I get asked frequently by clients how they should prepare their horse for a session, especially these intricate portraits because they are so detail oriented. I figured I'd make a blog post entailing what steps you should take to ensure the best results - of course representation of the horse is important in creating the perfect images, here are some recommendations.

I highly recommend getting your horse 'show ready'. This could mean different things to different people, but I would encourage body clipping if your horse is still holding onto a straggly winter coat. A sleek, shiny, well-groomed coat is most desirable. Braiding/plaiting manes is optional and is personal preference; it also depends what look you're going for. A free flowing mane is generally more laid-back and expressive, while braids would appear more classy and elegant.

Be sure to give your horse a thorough grooming, or bathe if necessary, prior to your session. Their coat should be clean of debris and stains. I would also advise applying hoof polish to hooves, and baby oil on the nose, mouth, and eyes to add shine and soften their expression.

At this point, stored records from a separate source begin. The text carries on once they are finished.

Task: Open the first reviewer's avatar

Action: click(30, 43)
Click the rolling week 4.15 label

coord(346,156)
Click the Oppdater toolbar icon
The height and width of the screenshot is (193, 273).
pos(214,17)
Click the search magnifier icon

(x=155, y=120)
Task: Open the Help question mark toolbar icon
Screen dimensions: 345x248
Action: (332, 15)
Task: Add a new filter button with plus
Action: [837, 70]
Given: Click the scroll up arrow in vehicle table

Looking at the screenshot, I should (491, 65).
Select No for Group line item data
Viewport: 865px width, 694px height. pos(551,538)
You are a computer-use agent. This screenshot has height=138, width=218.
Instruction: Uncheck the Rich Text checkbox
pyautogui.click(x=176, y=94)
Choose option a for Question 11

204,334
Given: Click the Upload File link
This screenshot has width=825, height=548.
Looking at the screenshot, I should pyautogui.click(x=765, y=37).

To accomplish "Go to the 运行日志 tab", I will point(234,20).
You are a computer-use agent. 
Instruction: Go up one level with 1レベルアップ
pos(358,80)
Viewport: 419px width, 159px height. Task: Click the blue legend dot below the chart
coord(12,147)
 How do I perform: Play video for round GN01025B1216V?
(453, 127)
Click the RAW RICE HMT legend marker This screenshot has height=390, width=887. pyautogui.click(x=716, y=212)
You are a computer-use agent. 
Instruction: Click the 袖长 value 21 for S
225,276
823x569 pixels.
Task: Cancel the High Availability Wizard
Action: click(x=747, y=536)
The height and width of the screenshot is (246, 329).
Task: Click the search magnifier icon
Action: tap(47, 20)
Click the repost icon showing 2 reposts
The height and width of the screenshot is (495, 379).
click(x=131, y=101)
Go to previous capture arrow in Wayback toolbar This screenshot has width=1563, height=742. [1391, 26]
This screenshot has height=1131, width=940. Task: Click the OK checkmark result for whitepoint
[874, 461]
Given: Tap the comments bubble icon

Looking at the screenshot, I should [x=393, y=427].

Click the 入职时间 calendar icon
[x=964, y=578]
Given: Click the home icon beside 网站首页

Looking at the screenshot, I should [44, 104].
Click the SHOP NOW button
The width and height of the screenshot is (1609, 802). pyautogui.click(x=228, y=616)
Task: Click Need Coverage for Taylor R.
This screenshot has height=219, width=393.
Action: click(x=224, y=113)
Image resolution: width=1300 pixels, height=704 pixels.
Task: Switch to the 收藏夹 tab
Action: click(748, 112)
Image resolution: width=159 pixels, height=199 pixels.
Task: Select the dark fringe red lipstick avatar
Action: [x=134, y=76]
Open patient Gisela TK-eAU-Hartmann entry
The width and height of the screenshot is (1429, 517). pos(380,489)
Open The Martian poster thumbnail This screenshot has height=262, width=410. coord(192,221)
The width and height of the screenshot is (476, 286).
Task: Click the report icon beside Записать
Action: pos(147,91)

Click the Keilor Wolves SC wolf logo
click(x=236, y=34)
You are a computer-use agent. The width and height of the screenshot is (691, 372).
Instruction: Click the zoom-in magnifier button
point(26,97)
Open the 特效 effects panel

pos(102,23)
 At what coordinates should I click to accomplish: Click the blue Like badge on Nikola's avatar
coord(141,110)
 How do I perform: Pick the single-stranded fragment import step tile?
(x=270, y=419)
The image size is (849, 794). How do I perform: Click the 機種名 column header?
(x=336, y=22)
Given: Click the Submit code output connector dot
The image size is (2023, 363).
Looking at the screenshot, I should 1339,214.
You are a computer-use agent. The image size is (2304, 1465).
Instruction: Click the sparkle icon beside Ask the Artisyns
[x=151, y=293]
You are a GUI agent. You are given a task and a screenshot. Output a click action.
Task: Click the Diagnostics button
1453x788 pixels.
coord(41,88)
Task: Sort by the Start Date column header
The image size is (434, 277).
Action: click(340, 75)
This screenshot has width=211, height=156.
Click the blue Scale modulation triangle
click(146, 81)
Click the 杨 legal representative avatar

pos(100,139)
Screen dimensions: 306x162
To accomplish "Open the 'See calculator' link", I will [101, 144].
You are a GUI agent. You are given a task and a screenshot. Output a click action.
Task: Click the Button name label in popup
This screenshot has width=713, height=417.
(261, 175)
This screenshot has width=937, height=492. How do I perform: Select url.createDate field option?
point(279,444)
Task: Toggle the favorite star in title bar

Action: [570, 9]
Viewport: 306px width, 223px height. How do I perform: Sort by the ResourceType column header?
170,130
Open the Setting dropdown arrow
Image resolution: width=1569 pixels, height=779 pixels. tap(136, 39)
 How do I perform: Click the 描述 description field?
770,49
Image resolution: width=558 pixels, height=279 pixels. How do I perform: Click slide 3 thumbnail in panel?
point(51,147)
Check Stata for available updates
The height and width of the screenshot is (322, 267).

The setting is equally as important as the horses appearance. Since I use natural light to create these images, ideally the background is going to play a huge part in the ease of creation. Much of the darkened background is achieved using a barn isle-way or the opening to an arena; the rest is created in post-processing. Keep in mind that the isle way should be swept and objects/clutter should be removed from the floor in the door opening. This makes the editing job less intensive for me.

For the best results, a bridle or leather halter is highly recommended. However, be sure to clean and polish your tack prior to the session. Client assumes full responsibility for choice of tack, turnout, and presentation of equine models. Likewise, full tack/leg wraps are an option, but not required. Alternatively, I offer use of a photo halter, which is a thin rope-like material that is easy to edit out and strong enough to manage your horse. This allows a "free" look in your photos. Be sure that if you use a bridle both reins are removed and a lead is attached to one side of the bit. This allows for ease of editing in post.

I hope these tips help!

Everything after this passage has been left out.